Nove statunitensi su 100 sono convinti di essere allergici alle penicilline e non lo sono. Una convinzione dannosa per la loro salute e il portafoglio.

allergia penicilline

Uno statunitense su 100 è allergico alle penicilline, ma 10 statunitensi su 100 dichiarano nella loro anamnesi di esserlo. Una divergenza che porta a non impiegare questa classe di antibiotici in moltissime persone che potrebbero averne un vantaggio clinico ed economico.

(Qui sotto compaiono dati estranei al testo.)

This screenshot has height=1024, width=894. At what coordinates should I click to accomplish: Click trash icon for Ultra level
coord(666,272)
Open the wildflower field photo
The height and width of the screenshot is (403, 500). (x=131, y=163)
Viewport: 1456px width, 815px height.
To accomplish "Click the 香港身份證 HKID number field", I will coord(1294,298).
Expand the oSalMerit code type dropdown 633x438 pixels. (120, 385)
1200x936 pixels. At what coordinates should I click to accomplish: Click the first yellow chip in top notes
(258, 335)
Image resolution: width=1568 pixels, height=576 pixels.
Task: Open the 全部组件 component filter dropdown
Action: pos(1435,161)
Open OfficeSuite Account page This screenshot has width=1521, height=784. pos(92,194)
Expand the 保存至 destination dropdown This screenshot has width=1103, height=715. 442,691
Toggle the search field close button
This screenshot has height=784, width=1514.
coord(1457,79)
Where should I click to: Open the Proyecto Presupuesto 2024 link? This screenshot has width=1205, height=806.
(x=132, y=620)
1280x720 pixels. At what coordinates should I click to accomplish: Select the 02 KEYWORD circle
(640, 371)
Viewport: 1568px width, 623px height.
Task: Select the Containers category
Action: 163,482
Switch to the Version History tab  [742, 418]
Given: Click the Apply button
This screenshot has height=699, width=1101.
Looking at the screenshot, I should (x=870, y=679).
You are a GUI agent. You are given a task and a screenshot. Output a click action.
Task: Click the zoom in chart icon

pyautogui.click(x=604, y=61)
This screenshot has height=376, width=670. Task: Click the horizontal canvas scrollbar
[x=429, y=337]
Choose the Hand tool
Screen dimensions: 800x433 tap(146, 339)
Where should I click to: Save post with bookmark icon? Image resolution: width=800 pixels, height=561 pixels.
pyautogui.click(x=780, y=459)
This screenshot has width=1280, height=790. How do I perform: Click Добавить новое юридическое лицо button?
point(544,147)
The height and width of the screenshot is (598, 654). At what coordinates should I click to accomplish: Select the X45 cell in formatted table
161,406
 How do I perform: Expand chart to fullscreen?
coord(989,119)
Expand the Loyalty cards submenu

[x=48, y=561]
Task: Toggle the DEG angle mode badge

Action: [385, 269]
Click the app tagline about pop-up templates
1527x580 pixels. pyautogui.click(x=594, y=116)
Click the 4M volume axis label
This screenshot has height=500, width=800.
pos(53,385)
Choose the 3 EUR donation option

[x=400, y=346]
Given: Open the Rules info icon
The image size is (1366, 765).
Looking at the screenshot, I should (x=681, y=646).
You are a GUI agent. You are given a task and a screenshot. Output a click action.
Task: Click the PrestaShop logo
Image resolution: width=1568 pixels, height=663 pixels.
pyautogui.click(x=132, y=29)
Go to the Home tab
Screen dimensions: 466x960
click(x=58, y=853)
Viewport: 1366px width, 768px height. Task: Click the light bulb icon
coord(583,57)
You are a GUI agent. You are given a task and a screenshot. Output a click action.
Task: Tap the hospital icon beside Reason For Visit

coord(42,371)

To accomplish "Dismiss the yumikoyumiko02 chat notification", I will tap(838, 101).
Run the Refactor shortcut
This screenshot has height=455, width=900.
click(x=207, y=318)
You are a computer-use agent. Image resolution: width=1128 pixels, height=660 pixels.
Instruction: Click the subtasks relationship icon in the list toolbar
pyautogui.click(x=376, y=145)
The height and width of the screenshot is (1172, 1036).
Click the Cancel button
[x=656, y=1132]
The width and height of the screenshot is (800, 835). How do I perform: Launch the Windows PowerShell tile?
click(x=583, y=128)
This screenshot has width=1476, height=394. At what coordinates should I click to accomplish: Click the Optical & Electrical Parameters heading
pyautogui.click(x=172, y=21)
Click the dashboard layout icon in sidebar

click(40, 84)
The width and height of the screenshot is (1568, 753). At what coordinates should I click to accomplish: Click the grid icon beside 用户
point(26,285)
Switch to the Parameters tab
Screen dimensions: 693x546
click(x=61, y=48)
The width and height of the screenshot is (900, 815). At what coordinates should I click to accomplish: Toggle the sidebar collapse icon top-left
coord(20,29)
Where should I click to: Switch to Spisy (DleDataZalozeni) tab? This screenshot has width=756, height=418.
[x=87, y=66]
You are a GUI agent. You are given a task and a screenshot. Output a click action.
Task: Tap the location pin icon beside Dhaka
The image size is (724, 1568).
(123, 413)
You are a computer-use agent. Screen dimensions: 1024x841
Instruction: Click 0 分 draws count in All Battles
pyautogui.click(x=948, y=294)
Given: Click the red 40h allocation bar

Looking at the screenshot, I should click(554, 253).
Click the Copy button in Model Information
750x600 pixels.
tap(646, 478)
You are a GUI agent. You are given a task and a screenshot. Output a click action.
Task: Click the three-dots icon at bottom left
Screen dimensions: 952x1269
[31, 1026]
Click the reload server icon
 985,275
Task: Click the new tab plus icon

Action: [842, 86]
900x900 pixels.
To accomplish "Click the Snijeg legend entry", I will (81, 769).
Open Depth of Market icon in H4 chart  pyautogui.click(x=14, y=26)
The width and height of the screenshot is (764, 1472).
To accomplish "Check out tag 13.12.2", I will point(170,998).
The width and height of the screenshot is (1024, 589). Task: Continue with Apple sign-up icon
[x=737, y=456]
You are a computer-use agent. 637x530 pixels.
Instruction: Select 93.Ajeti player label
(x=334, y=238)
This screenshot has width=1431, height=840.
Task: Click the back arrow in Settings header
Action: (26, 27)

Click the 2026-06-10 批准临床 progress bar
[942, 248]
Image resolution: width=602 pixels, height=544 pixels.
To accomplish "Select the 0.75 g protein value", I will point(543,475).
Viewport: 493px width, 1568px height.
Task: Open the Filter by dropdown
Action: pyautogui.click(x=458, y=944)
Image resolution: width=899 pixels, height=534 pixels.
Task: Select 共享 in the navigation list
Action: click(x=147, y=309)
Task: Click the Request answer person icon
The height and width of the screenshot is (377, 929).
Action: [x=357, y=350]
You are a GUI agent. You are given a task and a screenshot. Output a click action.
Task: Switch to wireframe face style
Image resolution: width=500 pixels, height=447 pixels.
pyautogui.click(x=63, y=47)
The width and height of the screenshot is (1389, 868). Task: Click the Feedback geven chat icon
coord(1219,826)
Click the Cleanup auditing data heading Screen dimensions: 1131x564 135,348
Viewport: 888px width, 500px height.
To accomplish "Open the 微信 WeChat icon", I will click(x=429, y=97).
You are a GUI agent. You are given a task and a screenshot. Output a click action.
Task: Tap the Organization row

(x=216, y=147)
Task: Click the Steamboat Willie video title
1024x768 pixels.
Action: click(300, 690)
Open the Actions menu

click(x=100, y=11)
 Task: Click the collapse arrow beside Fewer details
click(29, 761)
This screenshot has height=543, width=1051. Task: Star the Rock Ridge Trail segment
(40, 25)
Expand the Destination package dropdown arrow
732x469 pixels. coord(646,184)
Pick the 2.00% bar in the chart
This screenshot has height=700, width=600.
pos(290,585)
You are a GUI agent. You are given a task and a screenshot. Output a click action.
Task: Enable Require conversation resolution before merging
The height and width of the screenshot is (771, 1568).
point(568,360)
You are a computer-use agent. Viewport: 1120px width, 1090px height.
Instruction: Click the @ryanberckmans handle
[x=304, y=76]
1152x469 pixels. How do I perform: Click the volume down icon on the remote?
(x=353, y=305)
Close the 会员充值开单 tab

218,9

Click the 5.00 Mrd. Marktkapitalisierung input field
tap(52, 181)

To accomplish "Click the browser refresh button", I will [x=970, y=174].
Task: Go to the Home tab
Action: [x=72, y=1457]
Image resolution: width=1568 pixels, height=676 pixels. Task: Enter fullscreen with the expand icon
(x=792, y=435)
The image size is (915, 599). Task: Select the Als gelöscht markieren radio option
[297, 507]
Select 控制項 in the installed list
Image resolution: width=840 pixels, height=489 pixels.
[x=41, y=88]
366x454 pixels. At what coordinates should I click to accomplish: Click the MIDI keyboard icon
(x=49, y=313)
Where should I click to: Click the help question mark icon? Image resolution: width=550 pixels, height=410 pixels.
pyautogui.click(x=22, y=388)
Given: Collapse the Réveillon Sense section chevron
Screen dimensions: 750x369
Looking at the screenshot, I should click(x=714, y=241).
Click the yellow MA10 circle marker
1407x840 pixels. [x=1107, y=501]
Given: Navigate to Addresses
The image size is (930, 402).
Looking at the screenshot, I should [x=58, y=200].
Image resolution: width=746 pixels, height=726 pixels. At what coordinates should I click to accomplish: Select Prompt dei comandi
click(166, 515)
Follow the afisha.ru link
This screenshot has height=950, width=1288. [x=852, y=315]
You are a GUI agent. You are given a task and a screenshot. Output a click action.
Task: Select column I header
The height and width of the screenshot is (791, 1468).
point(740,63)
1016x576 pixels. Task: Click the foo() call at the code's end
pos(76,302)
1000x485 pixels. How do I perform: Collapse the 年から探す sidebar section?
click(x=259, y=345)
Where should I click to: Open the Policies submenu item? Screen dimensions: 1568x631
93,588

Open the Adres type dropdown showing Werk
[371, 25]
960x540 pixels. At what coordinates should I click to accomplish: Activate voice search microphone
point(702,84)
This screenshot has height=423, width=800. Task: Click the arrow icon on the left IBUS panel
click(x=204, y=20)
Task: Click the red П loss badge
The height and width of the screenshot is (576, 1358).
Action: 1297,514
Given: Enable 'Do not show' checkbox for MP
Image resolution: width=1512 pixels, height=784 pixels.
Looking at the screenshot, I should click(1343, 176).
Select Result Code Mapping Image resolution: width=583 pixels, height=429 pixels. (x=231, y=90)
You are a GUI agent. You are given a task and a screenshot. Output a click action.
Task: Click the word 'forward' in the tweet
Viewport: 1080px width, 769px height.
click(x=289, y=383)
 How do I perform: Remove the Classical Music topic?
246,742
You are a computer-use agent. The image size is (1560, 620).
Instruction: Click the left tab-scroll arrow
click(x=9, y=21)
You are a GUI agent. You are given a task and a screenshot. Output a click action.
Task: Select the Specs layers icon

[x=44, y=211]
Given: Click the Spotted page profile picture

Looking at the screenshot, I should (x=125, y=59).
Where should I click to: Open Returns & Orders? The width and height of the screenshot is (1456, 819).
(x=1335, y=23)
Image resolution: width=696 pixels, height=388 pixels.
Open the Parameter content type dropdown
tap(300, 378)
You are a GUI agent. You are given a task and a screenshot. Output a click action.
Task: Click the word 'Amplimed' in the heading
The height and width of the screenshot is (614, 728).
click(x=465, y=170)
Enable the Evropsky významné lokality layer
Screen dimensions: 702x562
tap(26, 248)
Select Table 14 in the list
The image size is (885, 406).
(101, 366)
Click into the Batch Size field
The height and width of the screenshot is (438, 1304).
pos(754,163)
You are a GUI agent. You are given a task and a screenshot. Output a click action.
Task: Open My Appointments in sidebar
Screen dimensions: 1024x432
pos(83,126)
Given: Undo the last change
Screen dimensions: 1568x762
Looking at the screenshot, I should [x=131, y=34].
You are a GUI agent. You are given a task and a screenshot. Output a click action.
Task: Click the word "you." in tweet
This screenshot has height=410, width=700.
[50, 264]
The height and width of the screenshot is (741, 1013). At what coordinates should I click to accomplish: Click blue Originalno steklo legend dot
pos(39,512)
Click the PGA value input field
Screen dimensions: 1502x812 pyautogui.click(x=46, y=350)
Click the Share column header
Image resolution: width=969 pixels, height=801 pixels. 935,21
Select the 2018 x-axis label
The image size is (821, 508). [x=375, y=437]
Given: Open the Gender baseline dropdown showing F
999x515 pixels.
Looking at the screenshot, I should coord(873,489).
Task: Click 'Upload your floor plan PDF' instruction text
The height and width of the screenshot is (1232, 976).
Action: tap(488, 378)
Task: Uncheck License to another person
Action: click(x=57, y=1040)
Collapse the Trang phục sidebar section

Una persona spesso si dichiara allergica alle penicilline in base alla sua esperienza da bambino o perché un fratello o un genitore lo sono.  Come ha scritto Rita Rubin, su JAMA, la situazione che, in genere, si verifica è la seguente: durante il trattamento con una penicillina il bambino presenta diarrea o rash, i genitori preoccupati chiamano il pediatra e questi dichiara la presenza di un’allergia, senza condurre test specifici e senza considerare che i sintomi riferiti possono essere causati anche dalla patologia in essere. Una volta che un bambino è stato “definito” come allergico alle penicilline si porta questa etichetta per tutta la vita. In questo modo anche da adulto non riceve nessun antibiotico betalattamico e in caso di infezioni vengono subito impiegati antibiotici più costosi, a largo spettro e in qualche caso non efficaci.

In questo modo per evitare un rischio non probabile si aumenta la probabilità di altri rischi, non meno gravi, causati da antibiotici sostitutivi.

Secondo l’American Accademy of Allergy, Asthma &Immunology bisognerebbe fare un test routinario per verificare l’effettiva allergia alle penicilline dei soggetti che si dichiarano tali. Questa pratica sarebbe anche utile per limitare la diffusione delle resistenze batteriche. Questa posizione è condivisa anche da altri medici che suggeriscono di eseguire test di tolleranza su tutti pazienti che si dichiarano allergici che si presentano in ospedale, nelle unità di cure intensive, pronto soccorso, reparti di emergenza, e nel corso della valutazione preoperatoria.